◆ **Task goal**: Go through the entries one line at a time, and gather every line that has the word "comment".

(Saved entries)
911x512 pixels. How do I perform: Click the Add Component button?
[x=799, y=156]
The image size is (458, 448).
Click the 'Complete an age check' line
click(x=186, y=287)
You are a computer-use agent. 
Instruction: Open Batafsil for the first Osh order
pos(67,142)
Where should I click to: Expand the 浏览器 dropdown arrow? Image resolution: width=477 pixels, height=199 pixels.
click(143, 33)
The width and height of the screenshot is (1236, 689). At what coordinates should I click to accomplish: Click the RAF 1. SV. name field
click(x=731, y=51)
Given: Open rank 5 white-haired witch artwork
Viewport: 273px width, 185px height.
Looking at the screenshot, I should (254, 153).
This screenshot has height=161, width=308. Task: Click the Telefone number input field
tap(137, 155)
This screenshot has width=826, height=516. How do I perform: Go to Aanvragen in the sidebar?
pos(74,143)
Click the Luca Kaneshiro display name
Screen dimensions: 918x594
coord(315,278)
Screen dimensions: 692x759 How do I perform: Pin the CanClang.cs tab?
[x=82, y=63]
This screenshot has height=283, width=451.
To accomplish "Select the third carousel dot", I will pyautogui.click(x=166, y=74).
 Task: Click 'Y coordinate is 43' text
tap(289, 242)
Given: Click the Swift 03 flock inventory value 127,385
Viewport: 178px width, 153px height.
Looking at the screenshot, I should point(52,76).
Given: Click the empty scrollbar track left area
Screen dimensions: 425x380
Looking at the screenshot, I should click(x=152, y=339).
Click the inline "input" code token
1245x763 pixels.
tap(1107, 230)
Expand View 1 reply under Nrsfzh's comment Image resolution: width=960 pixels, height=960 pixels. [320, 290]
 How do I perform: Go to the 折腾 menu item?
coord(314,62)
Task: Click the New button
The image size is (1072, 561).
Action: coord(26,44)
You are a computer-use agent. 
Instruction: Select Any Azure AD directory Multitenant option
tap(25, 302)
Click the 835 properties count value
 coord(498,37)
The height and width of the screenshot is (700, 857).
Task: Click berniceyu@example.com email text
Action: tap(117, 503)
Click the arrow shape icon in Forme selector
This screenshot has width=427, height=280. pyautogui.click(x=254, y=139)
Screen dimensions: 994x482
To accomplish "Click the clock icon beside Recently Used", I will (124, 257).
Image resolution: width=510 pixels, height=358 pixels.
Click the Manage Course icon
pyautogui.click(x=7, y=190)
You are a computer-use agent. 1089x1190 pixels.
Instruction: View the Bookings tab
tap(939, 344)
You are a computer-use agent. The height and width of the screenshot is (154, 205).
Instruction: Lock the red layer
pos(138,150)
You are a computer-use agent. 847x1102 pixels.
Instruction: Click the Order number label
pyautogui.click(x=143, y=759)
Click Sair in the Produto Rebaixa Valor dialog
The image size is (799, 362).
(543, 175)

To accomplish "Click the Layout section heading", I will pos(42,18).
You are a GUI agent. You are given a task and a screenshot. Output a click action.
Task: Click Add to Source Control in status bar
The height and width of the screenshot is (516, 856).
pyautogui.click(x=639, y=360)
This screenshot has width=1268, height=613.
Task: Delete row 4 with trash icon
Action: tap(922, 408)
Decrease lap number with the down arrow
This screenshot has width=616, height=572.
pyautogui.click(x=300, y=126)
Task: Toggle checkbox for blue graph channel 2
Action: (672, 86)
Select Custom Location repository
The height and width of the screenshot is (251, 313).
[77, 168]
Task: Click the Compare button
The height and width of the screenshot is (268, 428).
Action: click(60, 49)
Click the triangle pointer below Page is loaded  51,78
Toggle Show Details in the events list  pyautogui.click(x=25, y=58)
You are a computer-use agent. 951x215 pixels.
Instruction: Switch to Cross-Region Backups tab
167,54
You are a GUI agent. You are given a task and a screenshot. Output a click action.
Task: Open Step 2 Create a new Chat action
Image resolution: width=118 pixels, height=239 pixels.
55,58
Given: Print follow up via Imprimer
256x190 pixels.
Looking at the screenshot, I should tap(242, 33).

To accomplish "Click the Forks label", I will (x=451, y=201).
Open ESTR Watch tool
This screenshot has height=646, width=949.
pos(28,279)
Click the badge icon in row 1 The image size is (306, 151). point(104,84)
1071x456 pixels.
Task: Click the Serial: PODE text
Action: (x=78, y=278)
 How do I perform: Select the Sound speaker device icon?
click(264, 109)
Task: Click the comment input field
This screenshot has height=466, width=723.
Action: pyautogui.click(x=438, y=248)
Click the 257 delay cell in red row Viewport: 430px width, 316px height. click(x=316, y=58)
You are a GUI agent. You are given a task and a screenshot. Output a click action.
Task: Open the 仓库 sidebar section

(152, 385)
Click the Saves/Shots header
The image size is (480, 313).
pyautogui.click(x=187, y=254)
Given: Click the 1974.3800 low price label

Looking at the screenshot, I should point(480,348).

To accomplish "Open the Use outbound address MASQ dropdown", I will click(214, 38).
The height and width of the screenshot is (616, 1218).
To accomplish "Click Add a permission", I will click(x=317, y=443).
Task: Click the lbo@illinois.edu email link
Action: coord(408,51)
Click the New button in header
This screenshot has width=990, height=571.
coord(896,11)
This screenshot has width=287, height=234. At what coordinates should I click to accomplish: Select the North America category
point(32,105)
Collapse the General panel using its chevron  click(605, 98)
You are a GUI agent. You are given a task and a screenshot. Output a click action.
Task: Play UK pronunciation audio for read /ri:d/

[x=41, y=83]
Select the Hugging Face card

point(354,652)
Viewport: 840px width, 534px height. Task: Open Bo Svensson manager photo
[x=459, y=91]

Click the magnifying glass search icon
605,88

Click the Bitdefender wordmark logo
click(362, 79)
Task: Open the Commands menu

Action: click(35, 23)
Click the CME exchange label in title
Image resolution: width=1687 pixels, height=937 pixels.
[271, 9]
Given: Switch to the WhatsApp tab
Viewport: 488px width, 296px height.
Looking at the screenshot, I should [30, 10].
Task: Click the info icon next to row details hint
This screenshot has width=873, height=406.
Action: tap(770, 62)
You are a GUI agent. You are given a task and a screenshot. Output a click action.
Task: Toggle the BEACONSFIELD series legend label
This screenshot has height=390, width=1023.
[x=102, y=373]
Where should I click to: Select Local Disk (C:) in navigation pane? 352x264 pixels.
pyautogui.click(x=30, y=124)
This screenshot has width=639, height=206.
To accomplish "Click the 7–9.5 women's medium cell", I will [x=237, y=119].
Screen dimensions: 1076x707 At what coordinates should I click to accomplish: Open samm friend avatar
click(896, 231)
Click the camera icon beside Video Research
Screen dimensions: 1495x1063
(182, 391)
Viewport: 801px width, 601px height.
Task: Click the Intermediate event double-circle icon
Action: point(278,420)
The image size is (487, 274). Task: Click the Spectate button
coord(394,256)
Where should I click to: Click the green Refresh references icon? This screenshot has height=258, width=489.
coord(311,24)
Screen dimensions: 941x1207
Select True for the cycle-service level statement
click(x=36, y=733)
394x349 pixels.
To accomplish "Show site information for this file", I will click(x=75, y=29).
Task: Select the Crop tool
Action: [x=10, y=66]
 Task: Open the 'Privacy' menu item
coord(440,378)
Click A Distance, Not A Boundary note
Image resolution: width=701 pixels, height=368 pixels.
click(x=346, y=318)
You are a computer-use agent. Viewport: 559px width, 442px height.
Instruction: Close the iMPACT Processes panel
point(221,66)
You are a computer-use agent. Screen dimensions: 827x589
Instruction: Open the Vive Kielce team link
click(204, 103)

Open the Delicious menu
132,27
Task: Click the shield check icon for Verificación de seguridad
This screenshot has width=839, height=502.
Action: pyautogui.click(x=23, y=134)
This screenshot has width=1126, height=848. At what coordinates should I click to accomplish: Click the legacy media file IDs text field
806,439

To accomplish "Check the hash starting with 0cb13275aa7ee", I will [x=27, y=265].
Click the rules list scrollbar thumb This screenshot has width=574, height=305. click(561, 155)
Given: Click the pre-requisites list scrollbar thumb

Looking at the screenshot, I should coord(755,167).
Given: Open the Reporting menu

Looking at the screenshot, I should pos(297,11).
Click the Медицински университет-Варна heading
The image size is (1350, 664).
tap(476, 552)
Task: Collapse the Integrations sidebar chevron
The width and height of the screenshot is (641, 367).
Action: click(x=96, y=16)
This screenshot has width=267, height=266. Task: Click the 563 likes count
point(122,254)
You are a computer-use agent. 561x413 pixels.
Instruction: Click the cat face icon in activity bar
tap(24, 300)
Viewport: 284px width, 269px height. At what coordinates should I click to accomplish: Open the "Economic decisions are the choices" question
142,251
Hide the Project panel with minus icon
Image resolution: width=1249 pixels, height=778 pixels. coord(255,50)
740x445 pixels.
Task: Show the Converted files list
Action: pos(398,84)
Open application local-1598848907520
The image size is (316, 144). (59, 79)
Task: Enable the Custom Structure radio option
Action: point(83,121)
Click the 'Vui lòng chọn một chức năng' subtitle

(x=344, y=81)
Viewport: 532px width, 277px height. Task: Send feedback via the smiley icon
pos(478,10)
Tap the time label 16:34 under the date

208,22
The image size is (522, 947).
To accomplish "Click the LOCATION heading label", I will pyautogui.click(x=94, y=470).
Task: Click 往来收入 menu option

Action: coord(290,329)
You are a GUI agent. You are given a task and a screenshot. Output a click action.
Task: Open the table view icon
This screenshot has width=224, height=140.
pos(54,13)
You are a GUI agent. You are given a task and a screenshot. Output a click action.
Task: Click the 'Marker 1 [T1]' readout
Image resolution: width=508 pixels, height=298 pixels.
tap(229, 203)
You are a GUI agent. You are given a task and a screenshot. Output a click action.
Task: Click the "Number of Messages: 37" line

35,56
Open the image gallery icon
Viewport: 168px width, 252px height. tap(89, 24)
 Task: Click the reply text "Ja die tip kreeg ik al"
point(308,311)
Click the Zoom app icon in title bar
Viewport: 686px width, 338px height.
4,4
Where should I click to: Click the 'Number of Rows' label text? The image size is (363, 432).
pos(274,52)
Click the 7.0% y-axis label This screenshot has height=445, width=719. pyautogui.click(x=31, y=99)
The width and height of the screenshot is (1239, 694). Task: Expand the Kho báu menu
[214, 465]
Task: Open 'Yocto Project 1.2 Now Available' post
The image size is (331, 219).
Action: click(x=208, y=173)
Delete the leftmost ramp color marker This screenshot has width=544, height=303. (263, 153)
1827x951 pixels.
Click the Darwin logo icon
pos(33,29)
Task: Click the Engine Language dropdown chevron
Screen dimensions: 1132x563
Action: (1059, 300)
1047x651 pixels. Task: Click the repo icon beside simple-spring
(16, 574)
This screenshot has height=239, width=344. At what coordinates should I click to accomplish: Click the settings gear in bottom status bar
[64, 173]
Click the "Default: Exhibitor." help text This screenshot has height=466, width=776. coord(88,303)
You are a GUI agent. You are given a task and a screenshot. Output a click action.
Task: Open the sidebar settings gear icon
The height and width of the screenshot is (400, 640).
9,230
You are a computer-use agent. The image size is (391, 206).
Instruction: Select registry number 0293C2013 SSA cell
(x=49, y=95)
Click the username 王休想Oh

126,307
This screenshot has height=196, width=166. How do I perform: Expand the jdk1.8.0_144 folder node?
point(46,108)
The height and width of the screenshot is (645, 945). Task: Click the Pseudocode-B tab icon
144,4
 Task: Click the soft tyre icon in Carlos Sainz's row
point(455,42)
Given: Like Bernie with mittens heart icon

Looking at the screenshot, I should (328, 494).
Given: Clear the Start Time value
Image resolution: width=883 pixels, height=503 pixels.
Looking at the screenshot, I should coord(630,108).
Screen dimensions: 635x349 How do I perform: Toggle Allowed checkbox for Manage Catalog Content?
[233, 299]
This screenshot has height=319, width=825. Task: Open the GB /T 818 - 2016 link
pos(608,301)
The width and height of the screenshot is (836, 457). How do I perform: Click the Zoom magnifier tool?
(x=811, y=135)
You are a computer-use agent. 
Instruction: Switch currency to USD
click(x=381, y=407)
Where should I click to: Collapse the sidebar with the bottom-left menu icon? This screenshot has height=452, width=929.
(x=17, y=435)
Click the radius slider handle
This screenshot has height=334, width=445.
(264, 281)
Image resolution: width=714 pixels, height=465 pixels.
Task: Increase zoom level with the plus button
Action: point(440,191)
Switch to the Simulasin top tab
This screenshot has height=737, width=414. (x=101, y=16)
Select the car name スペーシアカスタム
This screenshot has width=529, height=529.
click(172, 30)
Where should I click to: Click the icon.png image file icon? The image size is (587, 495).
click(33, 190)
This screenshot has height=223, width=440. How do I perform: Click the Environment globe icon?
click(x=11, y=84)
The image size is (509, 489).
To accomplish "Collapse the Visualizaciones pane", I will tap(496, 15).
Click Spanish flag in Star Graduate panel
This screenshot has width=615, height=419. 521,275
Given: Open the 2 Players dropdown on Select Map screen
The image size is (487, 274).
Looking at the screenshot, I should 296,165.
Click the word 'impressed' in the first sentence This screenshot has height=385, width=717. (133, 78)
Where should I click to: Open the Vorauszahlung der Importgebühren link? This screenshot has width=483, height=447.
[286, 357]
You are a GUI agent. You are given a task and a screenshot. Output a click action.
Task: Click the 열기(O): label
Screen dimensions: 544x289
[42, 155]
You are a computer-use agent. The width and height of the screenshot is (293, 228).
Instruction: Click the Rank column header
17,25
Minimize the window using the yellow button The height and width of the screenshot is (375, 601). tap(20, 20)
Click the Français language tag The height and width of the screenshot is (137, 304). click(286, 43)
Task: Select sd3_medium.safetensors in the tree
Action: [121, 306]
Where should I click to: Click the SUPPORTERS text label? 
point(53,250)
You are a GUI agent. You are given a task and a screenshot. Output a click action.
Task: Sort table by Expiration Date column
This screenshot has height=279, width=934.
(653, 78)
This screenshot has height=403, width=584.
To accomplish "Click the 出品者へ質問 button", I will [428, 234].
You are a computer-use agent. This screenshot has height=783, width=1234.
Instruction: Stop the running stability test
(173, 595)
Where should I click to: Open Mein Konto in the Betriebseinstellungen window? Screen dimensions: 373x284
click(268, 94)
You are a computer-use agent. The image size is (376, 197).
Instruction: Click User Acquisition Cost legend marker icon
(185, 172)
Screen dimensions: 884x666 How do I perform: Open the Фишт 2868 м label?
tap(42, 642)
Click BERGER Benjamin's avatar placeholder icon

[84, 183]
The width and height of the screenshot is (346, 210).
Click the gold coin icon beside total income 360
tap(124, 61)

◆ **The answer**:
Expand View 1 reply under Nrsfzh's comment Image resolution: width=960 pixels, height=960 pixels. [320, 290]
Task: Click the comment input field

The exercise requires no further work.